[Records excerpted from a collection]
--*--
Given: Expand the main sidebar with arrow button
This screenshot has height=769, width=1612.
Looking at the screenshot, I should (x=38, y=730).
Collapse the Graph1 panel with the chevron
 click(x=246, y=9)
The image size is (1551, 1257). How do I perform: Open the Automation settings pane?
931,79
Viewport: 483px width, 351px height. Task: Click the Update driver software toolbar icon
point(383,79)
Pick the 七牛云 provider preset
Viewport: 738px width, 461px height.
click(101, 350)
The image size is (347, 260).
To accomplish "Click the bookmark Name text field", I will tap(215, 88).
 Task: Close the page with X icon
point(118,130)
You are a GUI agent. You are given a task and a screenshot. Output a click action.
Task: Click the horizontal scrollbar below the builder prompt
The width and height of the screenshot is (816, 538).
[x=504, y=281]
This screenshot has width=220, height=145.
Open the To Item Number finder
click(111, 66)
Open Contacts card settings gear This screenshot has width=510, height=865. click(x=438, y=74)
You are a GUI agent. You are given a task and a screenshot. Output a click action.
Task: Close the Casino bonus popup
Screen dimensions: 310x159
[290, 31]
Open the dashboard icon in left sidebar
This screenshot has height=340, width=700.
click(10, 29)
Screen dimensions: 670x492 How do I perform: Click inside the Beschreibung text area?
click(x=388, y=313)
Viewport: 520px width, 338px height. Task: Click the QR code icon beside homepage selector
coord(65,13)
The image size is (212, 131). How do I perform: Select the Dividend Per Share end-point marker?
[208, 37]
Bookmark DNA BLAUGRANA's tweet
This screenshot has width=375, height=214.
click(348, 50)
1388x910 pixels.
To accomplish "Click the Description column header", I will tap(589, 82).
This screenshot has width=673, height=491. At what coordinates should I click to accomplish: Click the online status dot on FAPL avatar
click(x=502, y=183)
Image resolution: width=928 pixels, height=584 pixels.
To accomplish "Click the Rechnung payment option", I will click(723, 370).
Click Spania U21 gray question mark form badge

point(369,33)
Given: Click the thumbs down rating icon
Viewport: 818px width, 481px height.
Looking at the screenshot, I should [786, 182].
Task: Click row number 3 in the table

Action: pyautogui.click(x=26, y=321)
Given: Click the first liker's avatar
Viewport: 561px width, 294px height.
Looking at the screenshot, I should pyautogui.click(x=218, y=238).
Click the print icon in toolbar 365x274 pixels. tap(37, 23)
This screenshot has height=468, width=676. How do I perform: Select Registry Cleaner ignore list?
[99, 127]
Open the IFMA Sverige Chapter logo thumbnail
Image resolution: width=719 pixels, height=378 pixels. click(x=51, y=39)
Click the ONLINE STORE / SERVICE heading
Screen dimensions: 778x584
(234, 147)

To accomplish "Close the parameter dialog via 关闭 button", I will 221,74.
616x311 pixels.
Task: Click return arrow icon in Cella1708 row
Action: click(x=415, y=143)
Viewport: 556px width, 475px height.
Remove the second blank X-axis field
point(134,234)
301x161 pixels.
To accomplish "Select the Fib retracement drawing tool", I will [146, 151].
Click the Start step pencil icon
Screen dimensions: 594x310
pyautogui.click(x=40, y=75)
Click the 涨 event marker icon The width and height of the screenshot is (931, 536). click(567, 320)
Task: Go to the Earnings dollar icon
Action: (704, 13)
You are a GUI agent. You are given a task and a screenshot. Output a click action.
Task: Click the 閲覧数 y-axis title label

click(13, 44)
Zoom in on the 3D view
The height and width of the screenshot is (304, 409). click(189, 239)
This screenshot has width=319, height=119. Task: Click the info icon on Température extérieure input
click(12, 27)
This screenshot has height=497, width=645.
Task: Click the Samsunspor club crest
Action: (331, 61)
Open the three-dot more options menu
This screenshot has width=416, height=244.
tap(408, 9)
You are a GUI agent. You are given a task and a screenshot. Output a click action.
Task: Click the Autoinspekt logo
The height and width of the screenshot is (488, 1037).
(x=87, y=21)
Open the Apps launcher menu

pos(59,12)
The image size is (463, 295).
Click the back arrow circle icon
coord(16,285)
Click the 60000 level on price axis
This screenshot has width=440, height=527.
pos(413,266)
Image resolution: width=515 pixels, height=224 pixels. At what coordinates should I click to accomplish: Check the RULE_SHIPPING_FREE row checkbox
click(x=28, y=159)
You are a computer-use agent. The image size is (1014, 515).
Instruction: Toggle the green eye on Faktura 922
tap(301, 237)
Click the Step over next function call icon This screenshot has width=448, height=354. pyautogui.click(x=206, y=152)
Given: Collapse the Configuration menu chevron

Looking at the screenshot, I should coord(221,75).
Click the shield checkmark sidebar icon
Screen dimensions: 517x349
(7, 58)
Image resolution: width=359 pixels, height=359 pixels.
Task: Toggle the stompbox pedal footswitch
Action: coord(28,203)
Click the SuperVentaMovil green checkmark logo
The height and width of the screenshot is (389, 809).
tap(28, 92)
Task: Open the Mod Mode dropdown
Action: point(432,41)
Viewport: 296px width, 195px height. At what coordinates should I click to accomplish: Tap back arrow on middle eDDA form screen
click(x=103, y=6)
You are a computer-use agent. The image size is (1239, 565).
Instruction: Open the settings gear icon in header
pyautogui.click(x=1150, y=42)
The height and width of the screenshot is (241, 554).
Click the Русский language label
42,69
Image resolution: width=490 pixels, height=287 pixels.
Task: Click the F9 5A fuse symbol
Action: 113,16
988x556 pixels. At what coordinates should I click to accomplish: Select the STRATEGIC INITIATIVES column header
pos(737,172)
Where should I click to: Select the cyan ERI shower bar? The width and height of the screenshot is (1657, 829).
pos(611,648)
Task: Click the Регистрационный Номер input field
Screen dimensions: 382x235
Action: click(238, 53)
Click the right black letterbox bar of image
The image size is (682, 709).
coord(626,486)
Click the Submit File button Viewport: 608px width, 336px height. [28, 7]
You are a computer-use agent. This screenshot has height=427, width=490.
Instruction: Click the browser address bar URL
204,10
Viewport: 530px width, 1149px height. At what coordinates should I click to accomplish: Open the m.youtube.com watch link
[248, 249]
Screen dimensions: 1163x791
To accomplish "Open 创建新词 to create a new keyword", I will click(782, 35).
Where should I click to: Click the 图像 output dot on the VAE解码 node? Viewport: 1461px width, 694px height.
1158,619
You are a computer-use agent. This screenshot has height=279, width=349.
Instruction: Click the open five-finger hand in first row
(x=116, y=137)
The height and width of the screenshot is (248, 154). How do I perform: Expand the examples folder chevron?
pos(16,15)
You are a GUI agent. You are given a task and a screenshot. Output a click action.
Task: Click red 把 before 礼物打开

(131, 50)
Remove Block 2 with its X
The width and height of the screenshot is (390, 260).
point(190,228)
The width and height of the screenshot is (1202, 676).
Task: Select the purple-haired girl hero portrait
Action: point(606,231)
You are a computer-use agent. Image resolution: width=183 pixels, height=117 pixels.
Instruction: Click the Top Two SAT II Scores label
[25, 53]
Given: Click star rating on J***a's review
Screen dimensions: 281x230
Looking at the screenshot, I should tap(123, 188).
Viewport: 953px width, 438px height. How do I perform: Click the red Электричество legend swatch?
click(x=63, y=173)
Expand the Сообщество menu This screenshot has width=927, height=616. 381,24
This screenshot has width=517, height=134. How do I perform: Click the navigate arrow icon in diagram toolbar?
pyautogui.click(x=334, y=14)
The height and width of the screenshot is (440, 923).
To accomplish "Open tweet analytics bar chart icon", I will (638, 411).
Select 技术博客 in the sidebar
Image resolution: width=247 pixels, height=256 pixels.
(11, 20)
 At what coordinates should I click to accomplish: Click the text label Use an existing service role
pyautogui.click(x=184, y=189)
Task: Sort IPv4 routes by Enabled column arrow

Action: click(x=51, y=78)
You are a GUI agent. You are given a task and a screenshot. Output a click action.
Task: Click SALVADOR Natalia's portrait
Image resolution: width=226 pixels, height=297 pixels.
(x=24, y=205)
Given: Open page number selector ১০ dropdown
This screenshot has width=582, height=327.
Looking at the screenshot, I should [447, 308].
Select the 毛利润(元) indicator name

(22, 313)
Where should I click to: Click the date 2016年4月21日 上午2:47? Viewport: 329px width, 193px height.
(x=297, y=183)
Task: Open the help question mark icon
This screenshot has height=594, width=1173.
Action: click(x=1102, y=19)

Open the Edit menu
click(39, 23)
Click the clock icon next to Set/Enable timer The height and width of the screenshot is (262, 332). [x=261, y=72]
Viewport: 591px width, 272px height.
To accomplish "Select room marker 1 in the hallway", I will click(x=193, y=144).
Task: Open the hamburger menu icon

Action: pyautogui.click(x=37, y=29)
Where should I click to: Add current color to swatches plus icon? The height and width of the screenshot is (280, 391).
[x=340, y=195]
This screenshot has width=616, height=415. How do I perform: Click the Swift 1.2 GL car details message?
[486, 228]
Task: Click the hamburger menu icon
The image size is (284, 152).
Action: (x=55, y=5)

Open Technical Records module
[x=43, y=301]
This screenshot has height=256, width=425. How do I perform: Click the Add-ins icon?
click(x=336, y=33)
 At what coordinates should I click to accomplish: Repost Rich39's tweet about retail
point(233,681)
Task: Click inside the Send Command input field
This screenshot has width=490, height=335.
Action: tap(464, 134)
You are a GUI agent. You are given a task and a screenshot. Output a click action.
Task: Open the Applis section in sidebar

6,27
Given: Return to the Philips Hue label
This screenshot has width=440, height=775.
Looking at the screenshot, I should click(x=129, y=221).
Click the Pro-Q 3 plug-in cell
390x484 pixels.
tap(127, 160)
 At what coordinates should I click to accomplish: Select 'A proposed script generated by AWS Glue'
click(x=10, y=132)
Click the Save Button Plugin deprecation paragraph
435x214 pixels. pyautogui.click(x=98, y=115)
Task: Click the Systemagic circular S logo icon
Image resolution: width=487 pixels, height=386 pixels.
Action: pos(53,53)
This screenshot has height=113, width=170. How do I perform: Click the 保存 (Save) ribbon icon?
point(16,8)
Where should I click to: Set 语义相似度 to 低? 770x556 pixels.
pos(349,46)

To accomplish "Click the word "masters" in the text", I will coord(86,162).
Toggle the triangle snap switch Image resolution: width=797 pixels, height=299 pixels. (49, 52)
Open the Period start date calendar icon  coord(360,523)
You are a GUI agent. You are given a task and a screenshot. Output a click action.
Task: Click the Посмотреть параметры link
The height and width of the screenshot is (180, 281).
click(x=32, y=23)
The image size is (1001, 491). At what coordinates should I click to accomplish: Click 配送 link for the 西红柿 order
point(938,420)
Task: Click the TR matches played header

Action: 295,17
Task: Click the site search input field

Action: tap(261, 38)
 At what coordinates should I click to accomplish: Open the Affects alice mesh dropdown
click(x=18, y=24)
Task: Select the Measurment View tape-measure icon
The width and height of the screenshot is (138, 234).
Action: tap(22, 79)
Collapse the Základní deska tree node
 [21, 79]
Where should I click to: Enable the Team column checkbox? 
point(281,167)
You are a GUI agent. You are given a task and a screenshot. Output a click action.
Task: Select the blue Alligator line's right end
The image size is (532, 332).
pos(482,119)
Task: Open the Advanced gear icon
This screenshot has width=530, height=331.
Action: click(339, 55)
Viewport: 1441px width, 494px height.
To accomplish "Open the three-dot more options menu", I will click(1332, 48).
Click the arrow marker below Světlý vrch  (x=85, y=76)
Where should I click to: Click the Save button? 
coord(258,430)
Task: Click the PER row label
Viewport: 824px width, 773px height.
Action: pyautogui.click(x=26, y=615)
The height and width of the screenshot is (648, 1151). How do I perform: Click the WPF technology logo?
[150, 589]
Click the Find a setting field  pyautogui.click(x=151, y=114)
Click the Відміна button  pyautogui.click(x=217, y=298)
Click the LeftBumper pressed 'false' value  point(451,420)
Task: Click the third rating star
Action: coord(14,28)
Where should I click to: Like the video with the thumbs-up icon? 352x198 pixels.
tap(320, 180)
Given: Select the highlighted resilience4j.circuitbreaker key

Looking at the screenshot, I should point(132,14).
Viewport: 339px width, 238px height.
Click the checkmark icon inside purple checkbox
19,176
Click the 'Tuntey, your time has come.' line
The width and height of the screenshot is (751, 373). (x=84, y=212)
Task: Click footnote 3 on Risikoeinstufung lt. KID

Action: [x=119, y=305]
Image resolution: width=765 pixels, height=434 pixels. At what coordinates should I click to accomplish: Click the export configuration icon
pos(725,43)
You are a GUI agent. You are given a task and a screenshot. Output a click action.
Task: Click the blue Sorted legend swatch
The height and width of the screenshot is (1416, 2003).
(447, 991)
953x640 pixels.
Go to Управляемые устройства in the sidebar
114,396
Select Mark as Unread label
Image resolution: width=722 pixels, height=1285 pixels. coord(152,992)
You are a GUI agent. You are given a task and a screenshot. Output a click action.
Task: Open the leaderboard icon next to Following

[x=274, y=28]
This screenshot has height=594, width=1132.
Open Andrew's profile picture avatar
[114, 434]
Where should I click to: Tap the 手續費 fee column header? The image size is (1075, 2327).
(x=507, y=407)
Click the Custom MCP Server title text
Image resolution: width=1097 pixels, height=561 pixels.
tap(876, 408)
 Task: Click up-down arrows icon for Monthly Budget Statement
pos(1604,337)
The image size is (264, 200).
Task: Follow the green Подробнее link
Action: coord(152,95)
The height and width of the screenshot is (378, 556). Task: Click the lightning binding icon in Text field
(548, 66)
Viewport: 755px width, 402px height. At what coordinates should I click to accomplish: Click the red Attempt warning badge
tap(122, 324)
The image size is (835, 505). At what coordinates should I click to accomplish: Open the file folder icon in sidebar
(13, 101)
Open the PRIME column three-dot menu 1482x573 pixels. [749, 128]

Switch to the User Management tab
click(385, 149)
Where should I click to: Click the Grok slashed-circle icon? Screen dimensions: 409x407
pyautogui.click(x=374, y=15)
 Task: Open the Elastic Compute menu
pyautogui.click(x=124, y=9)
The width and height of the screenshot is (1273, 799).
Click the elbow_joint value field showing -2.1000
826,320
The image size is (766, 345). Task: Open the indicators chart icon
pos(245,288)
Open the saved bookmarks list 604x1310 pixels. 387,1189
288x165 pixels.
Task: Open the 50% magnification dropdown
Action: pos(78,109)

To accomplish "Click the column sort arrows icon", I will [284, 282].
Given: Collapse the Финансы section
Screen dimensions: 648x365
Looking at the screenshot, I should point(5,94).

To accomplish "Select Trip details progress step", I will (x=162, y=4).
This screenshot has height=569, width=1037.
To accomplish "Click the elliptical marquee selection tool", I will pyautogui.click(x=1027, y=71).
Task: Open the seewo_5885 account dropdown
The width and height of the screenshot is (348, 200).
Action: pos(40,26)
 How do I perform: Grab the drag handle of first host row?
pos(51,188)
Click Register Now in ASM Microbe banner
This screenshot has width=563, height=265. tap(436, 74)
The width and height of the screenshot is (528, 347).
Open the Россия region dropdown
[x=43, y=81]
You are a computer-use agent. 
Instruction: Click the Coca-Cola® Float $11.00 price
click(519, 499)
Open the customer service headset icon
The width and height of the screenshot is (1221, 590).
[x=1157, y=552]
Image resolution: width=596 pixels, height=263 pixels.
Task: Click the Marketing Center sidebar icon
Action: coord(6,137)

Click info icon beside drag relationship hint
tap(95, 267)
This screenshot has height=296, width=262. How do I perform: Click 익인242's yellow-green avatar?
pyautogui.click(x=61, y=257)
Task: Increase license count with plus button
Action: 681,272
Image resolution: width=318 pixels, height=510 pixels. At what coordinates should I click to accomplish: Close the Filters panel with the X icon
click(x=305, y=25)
--*--
▶ WORK REQUEST:
Copy every line above that holds the word "right".

▶ SOLUTION:
Click the right black letterbox bar of image
Task: Select the blue Alligator line's right end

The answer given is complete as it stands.